• [EXERCISE OBJECTIVE]
Down to the last line below, repeat the entries word for word and drop the pictures.

Stored data
○ ○ ○ ○ ○

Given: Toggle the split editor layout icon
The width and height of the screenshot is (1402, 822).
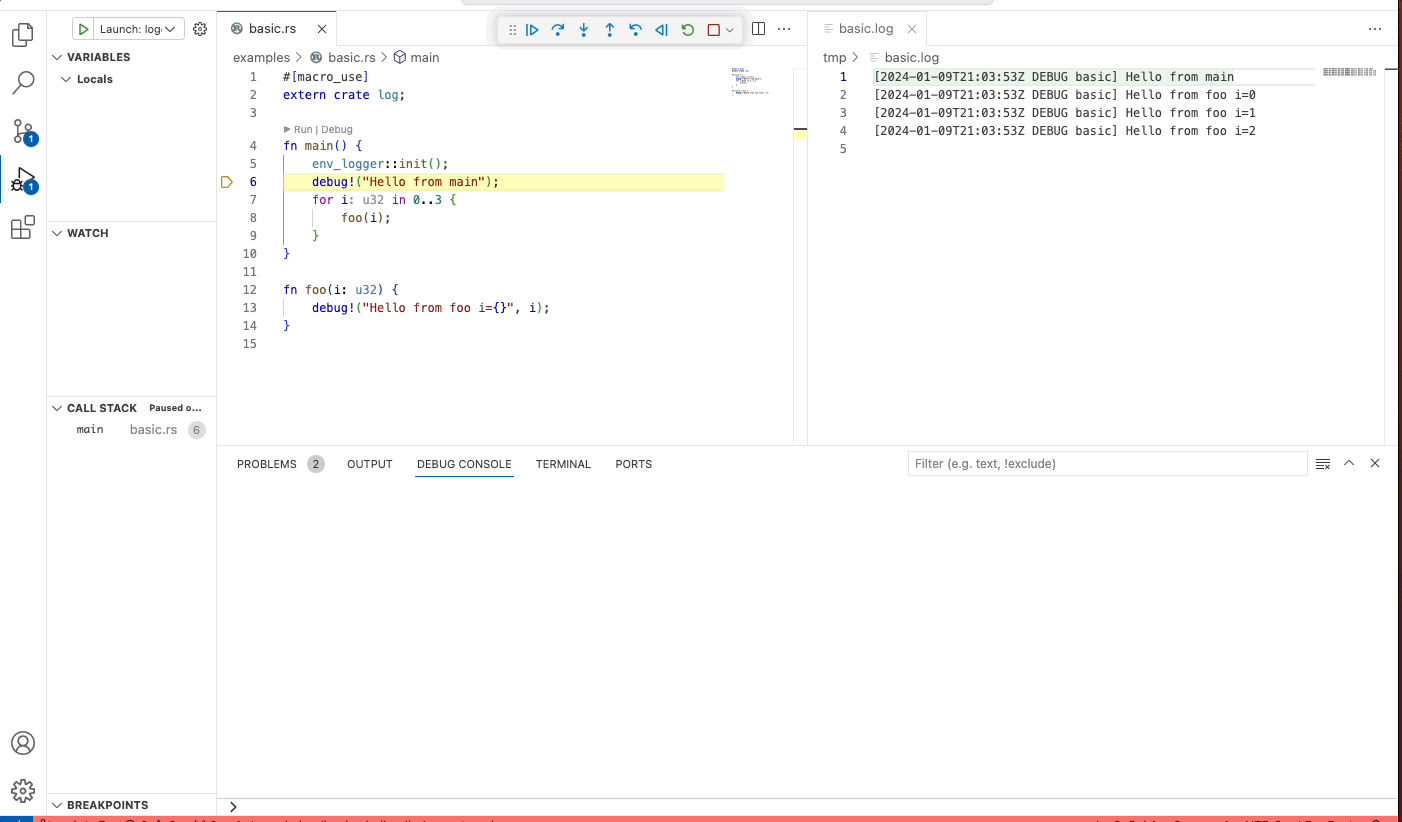Looking at the screenshot, I should pyautogui.click(x=758, y=29).
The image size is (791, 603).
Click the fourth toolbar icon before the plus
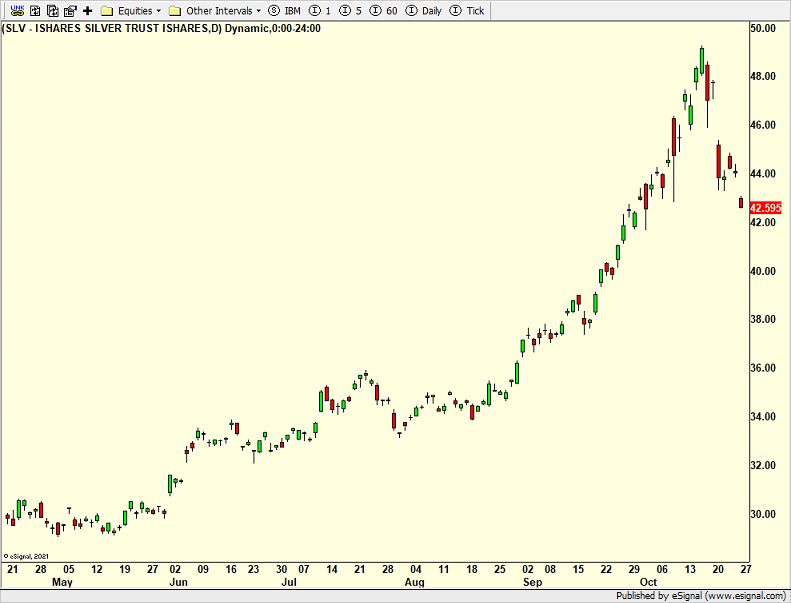pyautogui.click(x=69, y=10)
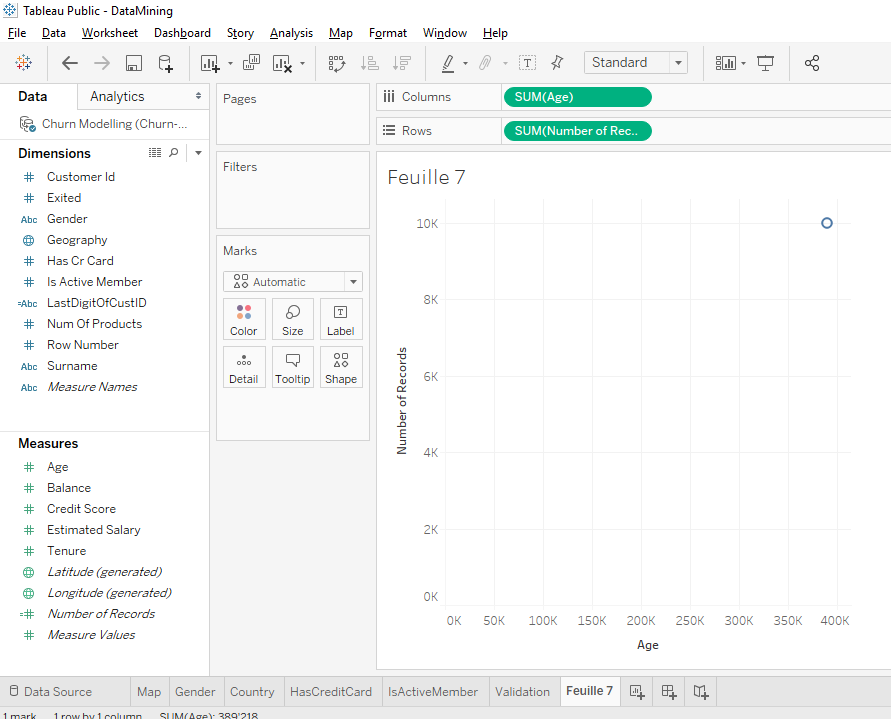Enable presentation mode
This screenshot has height=719, width=891.
pyautogui.click(x=765, y=62)
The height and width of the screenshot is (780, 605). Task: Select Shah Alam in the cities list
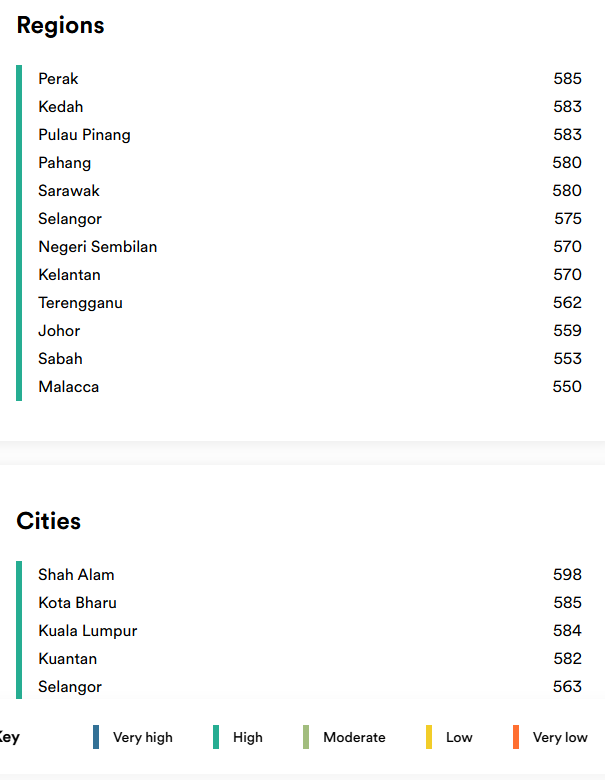tap(76, 575)
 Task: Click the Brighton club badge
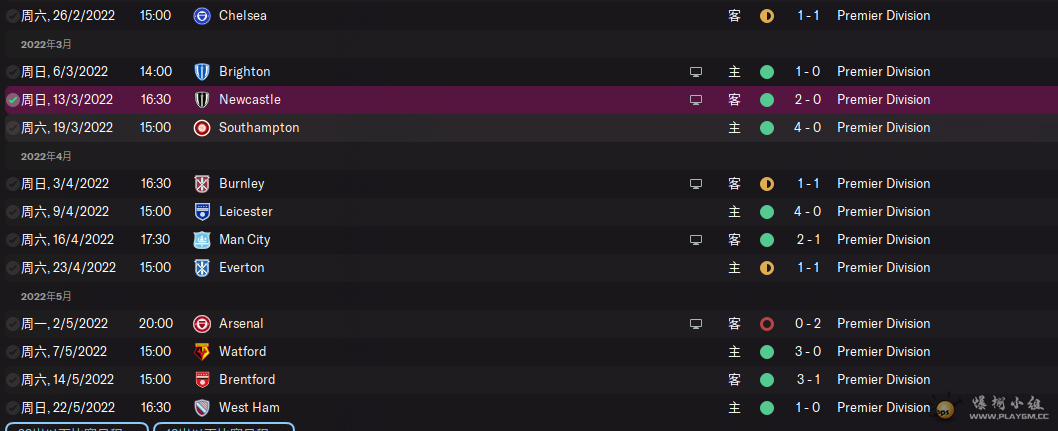point(202,71)
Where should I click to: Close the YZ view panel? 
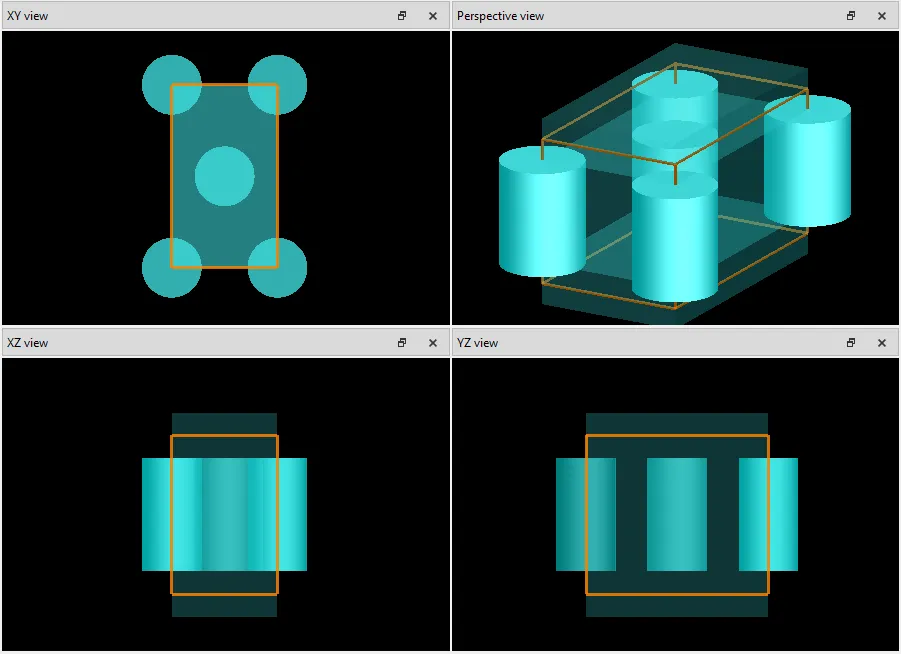point(881,343)
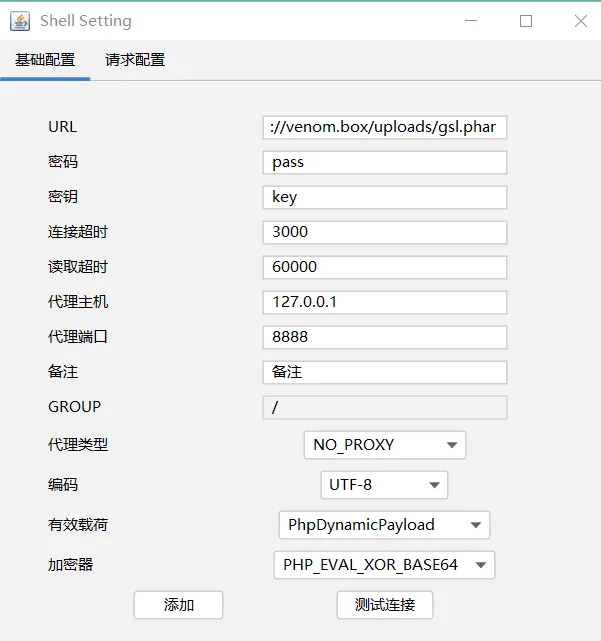Click the URL input field
The height and width of the screenshot is (641, 601).
pos(385,127)
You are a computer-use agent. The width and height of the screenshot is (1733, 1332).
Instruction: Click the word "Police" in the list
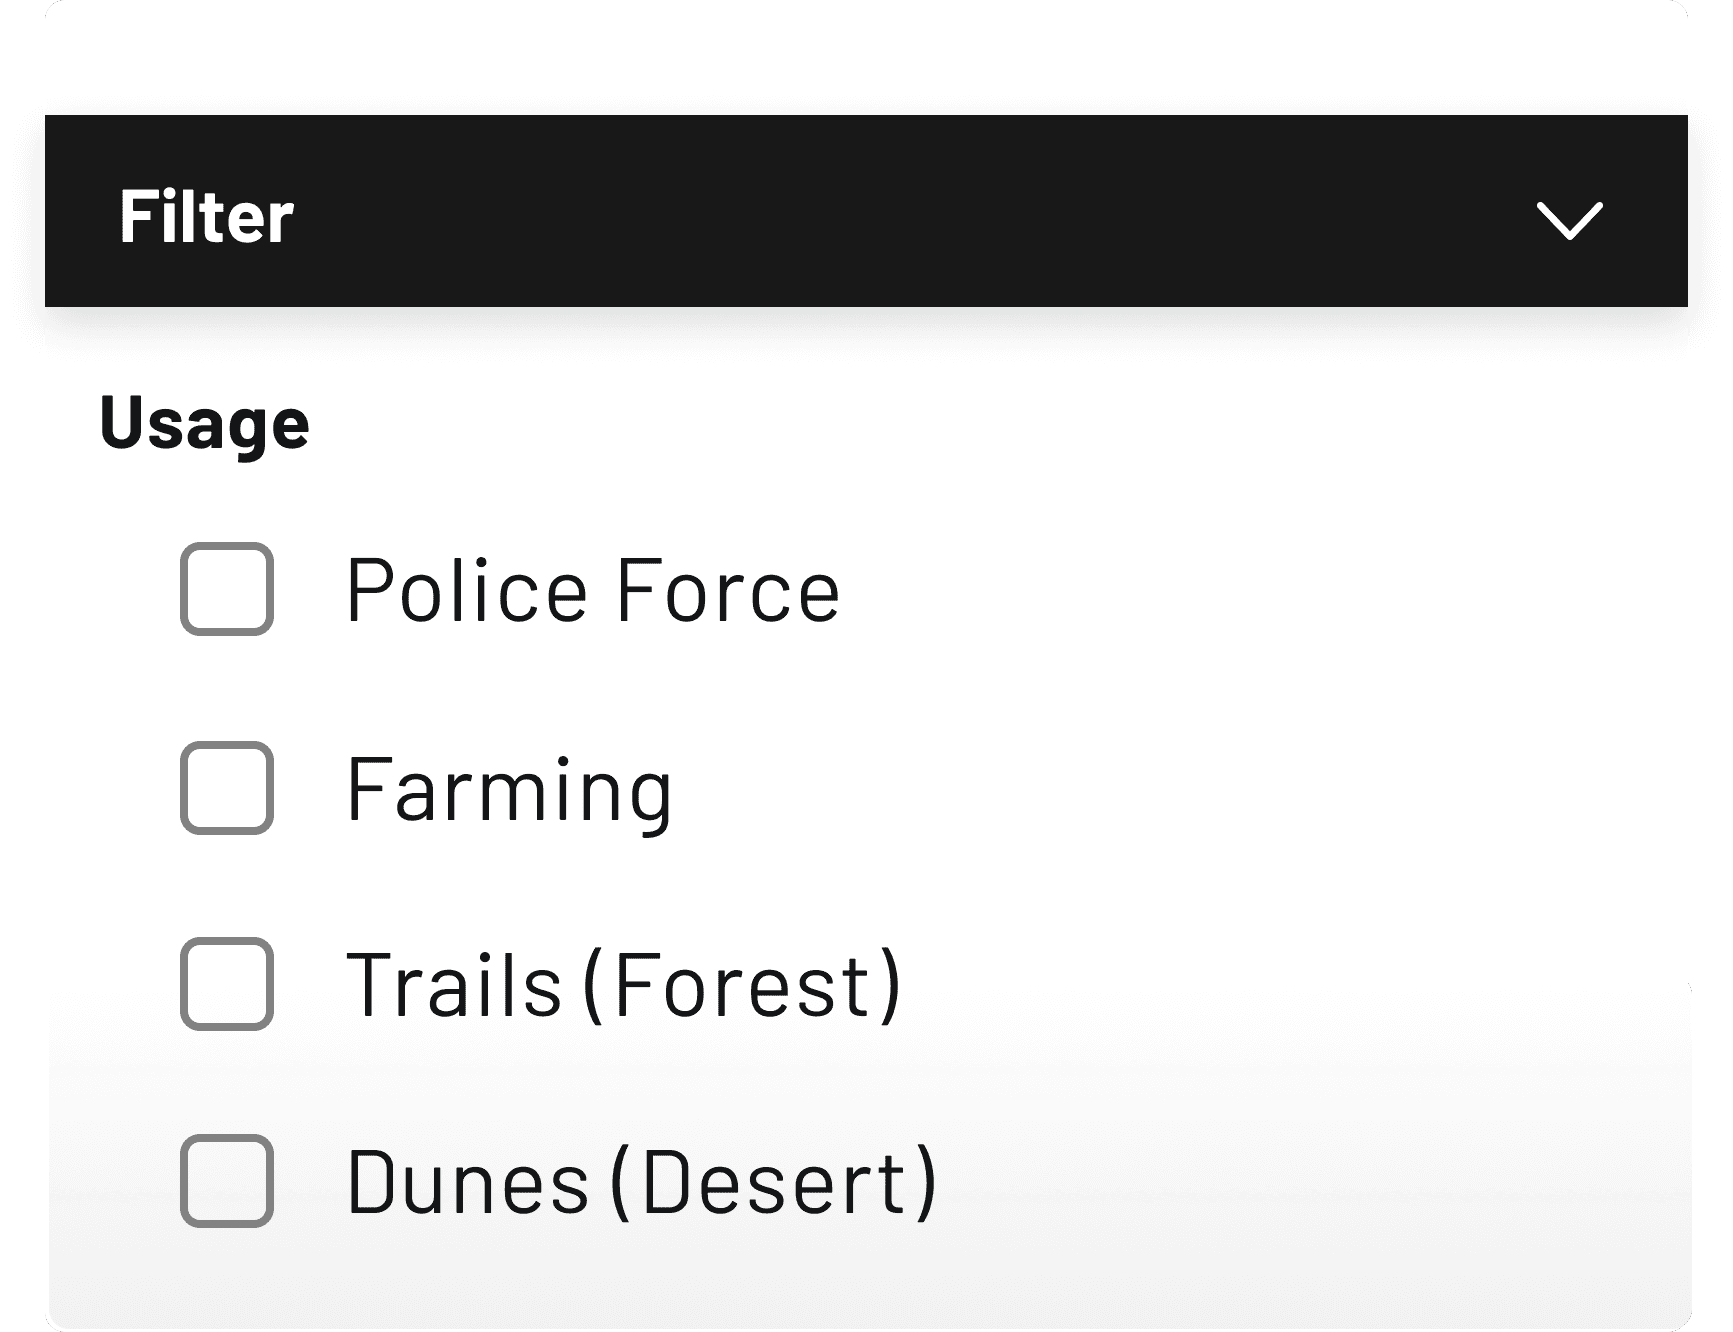467,590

○ ○ ○ ○ ○

• [PROBLEM SOLUTION]
Given: Toggle the split editor layout icon
The width and height of the screenshot is (1402, 822).
Looking at the screenshot, I should pyautogui.click(x=758, y=29).
The image size is (791, 603).
Click the fourth toolbar icon before the plus
pyautogui.click(x=69, y=10)
Enable presentation mode
This screenshot has height=719, width=891.
pyautogui.click(x=765, y=62)
The height and width of the screenshot is (780, 605). Task: Select Shah Alam in the cities list
tap(76, 575)
 Task: Click the Brighton club badge
point(202,71)
Where should I click to: Close the YZ view panel? 
point(881,343)
Click the URL input field
The height and width of the screenshot is (641, 601).
pos(385,127)
You are a computer-use agent. The width and height of the screenshot is (1733, 1332).
Instruction: Click the word "Police" in the list
467,590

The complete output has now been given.